- _Work to be completed_: Print the listing below in its entirety, character for character.

- _Available data_:

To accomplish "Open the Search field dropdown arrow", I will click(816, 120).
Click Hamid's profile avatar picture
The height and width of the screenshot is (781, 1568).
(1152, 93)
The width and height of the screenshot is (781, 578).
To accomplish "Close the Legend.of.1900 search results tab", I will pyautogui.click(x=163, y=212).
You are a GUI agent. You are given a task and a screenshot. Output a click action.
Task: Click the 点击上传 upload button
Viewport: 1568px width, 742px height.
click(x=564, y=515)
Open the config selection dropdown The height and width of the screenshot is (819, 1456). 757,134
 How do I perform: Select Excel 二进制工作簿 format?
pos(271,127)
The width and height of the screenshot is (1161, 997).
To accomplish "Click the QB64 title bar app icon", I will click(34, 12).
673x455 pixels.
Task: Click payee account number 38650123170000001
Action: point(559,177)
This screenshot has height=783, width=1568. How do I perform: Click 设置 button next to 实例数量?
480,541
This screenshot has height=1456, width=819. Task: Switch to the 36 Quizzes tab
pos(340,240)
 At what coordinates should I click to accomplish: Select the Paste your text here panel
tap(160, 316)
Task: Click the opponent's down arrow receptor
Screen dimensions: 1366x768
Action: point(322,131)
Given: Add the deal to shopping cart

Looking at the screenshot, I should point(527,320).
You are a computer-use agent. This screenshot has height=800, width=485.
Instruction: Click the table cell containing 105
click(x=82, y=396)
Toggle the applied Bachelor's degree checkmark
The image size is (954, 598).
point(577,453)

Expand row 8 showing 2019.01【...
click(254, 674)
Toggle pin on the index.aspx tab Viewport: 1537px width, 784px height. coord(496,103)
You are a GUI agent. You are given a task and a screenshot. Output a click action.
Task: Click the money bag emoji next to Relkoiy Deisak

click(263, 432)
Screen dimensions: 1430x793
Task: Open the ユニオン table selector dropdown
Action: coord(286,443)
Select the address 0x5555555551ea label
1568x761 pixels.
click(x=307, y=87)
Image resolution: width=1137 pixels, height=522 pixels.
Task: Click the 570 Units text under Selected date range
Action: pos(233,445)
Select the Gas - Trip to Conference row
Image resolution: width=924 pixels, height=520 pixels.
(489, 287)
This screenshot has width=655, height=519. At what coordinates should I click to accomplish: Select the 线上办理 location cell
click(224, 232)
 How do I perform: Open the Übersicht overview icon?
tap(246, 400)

- _Task result_:
To accomplish "Open the Search field dropdown arrow", I will click(816, 120).
Click Hamid's profile avatar picture
The height and width of the screenshot is (781, 1568).
(1152, 93)
The width and height of the screenshot is (781, 578).
To accomplish "Close the Legend.of.1900 search results tab", I will pyautogui.click(x=163, y=212).
You are a GUI agent. You are given a task and a screenshot. Output a click action.
Task: Click the 点击上传 upload button
Viewport: 1568px width, 742px height.
click(x=564, y=515)
Open the config selection dropdown The height and width of the screenshot is (819, 1456). 757,134
 How do I perform: Select Excel 二进制工作簿 format?
pos(271,127)
The width and height of the screenshot is (1161, 997).
To accomplish "Click the QB64 title bar app icon", I will click(34, 12).
673x455 pixels.
Task: Click payee account number 38650123170000001
Action: point(559,177)
This screenshot has height=783, width=1568. How do I perform: Click 设置 button next to 实例数量?
480,541
This screenshot has height=1456, width=819. Task: Switch to the 36 Quizzes tab
pos(340,240)
 At what coordinates should I click to accomplish: Select the Paste your text here panel
tap(160, 316)
Task: Click the opponent's down arrow receptor
Screen dimensions: 1366x768
Action: point(322,131)
Given: Add the deal to shopping cart

Looking at the screenshot, I should point(527,320).
You are a computer-use agent. This screenshot has height=800, width=485.
Instruction: Click the table cell containing 105
click(x=82, y=396)
Toggle the applied Bachelor's degree checkmark
The image size is (954, 598).
point(577,453)

Expand row 8 showing 2019.01【...
click(254, 674)
Toggle pin on the index.aspx tab Viewport: 1537px width, 784px height. coord(496,103)
You are a GUI agent. You are given a task and a screenshot. Output a click action.
Task: Click the money bag emoji next to Relkoiy Deisak

click(263, 432)
Screen dimensions: 1430x793
Task: Open the ユニオン table selector dropdown
Action: coord(286,443)
Select the address 0x5555555551ea label
1568x761 pixels.
click(x=307, y=87)
Image resolution: width=1137 pixels, height=522 pixels.
Task: Click the 570 Units text under Selected date range
Action: pos(233,445)
Select the Gas - Trip to Conference row
Image resolution: width=924 pixels, height=520 pixels.
(489, 287)
This screenshot has width=655, height=519. At what coordinates should I click to accomplish: Select the 线上办理 location cell
click(224, 232)
 How do I perform: Open the Übersicht overview icon?
tap(246, 400)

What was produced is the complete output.